Indiens Regierungschef Narendra Modi hat im November 2016 überfallartig die meisten Geldscheine aus dem Verkehr gezogen. Wissenschaftler weisen nun nach: Unter dem Bargeldentzug hat die Wirtschaft weit stärker gelitten als die Statistik bislang auswies. Keines der erklärten Ziele wurde auch nur annähernd erreicht.
Am 8. November 2016 wurde nicht nur Donald Trump zum Präsidenten der USA gewählt. Es war auch der Tag, an dem Indiens Ministerpräsident Narendra Modi völlig überraschend ein gigantisches Geldexperiment verkündete. Er verbot mit fast sofortiger Wirkung, die beiden größten Geldscheine zu 500 und 1 000 Rupien im Wert von rund sieben und 14 Euro weiter als Zahlungsmittel zu benutzen. Besitzer mussten sie bei Banken auf ein Konto einzahlen – bei größeren Mengen unter Nachweis der Herkunft. Damit waren 86 Prozent des umlaufenden Bargelds aus dem Verkehr gezogen.
Die Notenbank gab zwar neue Scheine im Wert von jeweils 2 000 Rupien aus. Aber es dauerte lange, bis diese gedruckt und verteilt waren. Für viele Käufe waren sie mangels Wechselgeld nicht zu gebrauchen.
Wochenlang war extrem wenig Bargeld in Umlauf. Bis die Lage sich einigermaßen normalisiert hatte, dauerte es Monate. Hunderte Millionen Menschen mussten zu Beginn tagelang in langen Schlangen vor Bankschaltern ausharren, anstatt ihrer Arbeit nachgehen zu können.
Glaubt man der offiziellen Statistik, dann hatte das alles kaum einen Effekt auf die Wirtschaft. Im März 2017 verkündete das Statistikamt ein Wirtschaftswachstum im 4. Quartal 2016 von sieben Prozent gegenüber dem Vorjahresquartal. Selbst wenn man die in dem Quartal stark gestiegenen Staatsausgaben herausrechnete, war die Wachstumsrate mit sechs Prozent nur gut einen halben Prozentpunkt niedriger als im Vorjahresquartal.

(Einträge zu Zielkoordinaten)
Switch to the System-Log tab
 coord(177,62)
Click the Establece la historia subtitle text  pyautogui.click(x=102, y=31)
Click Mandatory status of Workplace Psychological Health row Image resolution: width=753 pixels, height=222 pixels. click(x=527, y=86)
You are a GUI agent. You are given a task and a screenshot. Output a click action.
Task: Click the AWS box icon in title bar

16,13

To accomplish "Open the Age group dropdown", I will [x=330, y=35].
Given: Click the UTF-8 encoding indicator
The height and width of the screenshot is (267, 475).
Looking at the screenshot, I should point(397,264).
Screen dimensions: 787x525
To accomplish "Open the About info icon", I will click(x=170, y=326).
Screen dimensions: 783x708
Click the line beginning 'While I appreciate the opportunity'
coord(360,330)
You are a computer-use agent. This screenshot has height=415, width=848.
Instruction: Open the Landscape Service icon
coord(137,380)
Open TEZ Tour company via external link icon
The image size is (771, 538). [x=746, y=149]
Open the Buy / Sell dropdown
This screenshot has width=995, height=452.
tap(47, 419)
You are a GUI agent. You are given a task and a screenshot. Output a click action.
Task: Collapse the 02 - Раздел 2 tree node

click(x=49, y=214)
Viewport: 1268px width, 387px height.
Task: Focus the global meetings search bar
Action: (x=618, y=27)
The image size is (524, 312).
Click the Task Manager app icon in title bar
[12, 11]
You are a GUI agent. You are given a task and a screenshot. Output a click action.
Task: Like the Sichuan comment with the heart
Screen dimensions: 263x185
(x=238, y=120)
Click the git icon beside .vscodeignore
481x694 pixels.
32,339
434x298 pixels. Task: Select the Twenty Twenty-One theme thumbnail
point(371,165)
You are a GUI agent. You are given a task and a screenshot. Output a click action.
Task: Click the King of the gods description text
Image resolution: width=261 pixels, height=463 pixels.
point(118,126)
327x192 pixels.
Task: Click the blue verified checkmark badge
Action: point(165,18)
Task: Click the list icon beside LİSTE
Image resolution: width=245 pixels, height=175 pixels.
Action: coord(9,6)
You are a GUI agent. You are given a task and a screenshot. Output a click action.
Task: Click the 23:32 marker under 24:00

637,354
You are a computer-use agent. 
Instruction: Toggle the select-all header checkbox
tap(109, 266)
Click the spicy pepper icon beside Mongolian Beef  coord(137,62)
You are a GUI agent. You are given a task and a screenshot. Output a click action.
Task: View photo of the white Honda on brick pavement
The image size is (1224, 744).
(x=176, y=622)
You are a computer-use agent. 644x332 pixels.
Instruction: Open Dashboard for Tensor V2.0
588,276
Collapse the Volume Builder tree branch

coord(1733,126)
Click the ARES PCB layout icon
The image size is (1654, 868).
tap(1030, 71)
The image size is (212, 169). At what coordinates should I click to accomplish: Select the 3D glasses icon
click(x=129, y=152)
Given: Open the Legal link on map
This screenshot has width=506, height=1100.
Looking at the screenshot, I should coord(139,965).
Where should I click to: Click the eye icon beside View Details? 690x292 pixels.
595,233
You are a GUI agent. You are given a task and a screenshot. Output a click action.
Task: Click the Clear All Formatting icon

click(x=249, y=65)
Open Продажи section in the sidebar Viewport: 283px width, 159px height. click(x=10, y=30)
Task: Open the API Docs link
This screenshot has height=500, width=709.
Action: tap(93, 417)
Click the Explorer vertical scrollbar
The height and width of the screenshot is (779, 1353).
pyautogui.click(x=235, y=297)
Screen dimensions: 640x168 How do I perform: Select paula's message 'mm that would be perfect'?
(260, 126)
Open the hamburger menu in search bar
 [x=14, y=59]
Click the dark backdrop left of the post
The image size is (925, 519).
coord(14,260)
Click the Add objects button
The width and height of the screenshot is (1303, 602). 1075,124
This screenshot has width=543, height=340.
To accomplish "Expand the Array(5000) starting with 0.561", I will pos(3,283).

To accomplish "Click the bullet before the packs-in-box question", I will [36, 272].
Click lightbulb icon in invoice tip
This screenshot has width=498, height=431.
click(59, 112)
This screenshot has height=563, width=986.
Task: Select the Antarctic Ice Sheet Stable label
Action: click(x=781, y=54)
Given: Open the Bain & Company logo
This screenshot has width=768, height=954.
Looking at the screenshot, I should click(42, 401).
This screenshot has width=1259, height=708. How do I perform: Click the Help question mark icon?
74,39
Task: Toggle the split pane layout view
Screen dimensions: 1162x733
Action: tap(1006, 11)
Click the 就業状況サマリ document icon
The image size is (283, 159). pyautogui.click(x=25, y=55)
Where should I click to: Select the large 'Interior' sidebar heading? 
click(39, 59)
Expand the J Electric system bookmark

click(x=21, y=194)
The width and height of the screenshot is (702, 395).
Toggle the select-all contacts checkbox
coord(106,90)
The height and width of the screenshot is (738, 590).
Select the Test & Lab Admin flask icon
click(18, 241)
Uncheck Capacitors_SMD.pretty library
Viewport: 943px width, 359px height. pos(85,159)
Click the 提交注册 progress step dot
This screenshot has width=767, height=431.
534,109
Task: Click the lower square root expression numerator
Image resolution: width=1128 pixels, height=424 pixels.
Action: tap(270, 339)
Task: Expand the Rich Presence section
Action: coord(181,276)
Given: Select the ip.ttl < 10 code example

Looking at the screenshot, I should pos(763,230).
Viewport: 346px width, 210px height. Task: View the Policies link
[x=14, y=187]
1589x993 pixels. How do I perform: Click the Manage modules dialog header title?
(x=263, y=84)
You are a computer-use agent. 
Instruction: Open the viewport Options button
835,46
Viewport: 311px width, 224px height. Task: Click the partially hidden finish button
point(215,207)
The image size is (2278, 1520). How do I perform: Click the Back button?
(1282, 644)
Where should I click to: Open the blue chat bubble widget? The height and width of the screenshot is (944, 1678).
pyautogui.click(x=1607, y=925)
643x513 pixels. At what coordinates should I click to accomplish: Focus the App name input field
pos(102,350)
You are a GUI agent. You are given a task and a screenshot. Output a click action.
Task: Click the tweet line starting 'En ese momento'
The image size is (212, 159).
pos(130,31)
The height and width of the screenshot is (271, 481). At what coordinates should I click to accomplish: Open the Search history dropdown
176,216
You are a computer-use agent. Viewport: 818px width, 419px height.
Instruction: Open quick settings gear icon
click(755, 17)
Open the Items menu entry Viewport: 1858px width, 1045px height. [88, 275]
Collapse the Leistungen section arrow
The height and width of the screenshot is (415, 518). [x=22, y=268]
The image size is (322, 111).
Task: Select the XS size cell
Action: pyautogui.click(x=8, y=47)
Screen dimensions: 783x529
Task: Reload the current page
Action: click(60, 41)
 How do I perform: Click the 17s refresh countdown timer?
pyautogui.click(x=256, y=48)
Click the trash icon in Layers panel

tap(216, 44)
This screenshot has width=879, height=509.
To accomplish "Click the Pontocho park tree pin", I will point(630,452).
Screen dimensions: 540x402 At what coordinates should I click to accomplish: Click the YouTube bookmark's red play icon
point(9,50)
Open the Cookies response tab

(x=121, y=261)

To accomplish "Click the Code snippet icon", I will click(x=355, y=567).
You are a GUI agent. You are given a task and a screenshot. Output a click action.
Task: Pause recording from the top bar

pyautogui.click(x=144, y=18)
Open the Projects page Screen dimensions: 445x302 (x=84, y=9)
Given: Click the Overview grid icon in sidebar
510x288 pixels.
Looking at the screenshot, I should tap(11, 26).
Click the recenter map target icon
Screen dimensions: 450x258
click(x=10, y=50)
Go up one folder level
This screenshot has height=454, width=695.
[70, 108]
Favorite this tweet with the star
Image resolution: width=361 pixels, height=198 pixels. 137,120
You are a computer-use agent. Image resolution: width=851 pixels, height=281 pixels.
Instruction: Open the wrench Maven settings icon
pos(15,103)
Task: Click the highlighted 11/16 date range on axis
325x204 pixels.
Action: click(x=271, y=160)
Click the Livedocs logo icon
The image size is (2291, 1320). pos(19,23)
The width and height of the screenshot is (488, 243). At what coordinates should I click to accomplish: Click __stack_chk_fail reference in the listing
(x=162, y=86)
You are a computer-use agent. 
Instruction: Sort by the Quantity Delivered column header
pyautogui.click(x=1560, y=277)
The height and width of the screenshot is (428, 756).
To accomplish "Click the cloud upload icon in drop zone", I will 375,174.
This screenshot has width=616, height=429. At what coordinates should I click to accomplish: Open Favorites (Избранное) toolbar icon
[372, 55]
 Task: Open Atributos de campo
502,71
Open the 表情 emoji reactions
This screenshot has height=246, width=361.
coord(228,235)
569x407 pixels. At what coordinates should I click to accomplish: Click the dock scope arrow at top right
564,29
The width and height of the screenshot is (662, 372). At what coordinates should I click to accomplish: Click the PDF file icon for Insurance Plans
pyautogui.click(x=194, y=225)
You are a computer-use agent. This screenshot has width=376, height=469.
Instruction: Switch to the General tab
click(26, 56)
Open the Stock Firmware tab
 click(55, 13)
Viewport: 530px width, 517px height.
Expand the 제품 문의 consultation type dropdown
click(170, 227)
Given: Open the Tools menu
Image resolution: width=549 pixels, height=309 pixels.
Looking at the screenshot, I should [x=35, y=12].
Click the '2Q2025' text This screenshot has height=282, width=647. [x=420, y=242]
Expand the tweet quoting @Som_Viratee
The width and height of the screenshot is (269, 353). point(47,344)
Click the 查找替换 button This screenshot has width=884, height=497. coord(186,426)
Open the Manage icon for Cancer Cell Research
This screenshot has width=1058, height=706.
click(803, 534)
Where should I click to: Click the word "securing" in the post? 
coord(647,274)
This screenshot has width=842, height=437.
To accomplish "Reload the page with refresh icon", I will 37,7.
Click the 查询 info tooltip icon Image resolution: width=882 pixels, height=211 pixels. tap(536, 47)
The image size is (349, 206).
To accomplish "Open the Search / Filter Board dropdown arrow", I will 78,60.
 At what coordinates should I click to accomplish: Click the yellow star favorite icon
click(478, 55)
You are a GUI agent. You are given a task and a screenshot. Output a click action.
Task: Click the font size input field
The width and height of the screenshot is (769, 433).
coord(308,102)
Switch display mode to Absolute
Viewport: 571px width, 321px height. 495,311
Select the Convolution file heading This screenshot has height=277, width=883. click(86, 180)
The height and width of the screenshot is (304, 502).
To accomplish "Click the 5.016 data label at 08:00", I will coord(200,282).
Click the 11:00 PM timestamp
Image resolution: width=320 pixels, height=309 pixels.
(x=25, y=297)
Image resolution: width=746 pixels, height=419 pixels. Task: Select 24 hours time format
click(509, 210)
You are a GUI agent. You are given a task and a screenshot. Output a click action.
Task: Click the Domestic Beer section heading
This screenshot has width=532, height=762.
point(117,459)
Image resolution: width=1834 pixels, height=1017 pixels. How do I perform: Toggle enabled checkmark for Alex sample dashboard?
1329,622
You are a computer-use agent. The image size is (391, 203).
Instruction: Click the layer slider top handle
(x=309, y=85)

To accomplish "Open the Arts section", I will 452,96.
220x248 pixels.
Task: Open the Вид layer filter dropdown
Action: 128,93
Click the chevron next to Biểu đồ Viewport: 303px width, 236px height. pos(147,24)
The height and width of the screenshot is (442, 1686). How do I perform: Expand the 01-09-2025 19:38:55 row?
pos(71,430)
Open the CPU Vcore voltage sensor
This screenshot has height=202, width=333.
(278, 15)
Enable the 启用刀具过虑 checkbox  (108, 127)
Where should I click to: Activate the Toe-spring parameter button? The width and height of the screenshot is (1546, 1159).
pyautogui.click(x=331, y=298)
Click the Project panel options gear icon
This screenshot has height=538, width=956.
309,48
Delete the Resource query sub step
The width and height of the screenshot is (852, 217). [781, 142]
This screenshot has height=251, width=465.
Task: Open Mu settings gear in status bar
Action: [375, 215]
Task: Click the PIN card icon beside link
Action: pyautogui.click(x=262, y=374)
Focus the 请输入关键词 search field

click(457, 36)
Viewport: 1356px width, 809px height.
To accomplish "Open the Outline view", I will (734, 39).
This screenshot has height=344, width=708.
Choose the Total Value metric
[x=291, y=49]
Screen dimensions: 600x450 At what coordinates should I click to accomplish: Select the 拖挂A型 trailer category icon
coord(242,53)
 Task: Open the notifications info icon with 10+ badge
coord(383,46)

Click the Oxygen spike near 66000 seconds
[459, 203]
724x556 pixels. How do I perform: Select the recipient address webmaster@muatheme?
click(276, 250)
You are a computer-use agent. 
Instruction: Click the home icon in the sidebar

▸ **Zu erledigende Schritte**
1. Wie viel Prozent des umlaufenden Bargelds wurden laut dem Textabschnitt über Indiens Bargeldentzug aus dem Verkehr gezogen?
2. Führen Sie den Textabschnitt über Indiens Bargeldentzug im Anschluss an seinen letzten Satz fort.

▸ **Antworten je Aufgabe**
1. Es waren 86 Prozent des umlaufenden Bargelds.

2.
Mangelhafte Statistik
Doch vier Ökonomen von der Harvard Universität, von Goldman Sachs und von der indischen Zentralbank Reserve Bank of India (RBI) haben nun in dem Aufsatz „Cash and the Economy: Evidence from India’s Demonetization“ gezeigt, dass der Schaden für die Wirtschaft viel größer war.
Warum die Demonetisierung in der offiziellen Statistik kaum Spuren hinterließ, erklären die vier damit, dass 90 Prozent der indischen Wirtschaftsleistung im informellen Sektor erbracht werden, und damit statistisch nicht erfasst sind. Dieser Teil der Wirtschaft ist besonders auf Bargeld angewiesen. Eine geschätzte Wirtschaftsleistung des informellen Sektors wird zwar in das ausgewiesene Bruttoinlandsprodukt eingerechnet – aber eben jahrelang mit dem gleichen, nur trendmäßig fortgeschriebenen Betrag.
Die Ökonomen nutzten für ihre Studie stattdessen drei alternative Indikatoren. Alle deuteten auf einen „scharfen und ökonomisch bedeutsamen Abfall der wirtschaftlichen Aktivitäten“ nach der Demonetisierung hin. Der erste Indikator war eine große landesweite Umfrage zur Beschäftigung. Der zweite waren Satellitenbilder zur nächtlichen Lichtintensität. Und der dritte Indikator war die Kreditvergabe der Banken.
Um das Ausmaß der wirtschaftlichen Schäden zu beziffern und die Bargeldknappheit als Ursache zu verifizieren, brachen die Ökonomen die entsprechenden Daten auf Regionen herunter und verglichen die Veränderung mit den regionalen Unterschieden im Ausmaß der Bargeldknappheit. Das neue Bargeld der Zentralbank kam nämlich aus logistischen Gründen unterschiedlich schnell in den Geldautomaten und Banken der verschiedenen Regionen an.
Die Autoren kommen zu dem Ergebnis, dass die indische Wirtschaftsleistung im letzten Quartal 2016 gegenüber dem dritten geschrumpft ist und die Quartalswachstumsrate um mindestens zwei Prozentpunkte niedriger lag als ohne das drastische Geldexperiment.
Ist das viel? Einerseits ja, schreiben die Ökonomen, andererseits sei es aber nur ein Bruchteil der 86-prozentigen Bargeldverknappung. Die Menschen hätten Alternativen gefunden, seien es Kartenzahlung, mobile Bezahlsysteme oder das gute alte Anschreiben. Da vor allem die etwas besser Gestellten und die Unternehmen der formellen Wirtschaft gute Ausweichmöglichkeiten hatten, kaum aber die Armen, die Wanderarbeiter und die Kleinstgewerbetreibenden auf dem Land, dürfte sich der ökonomische Schaden auf Letztere konzentrieren.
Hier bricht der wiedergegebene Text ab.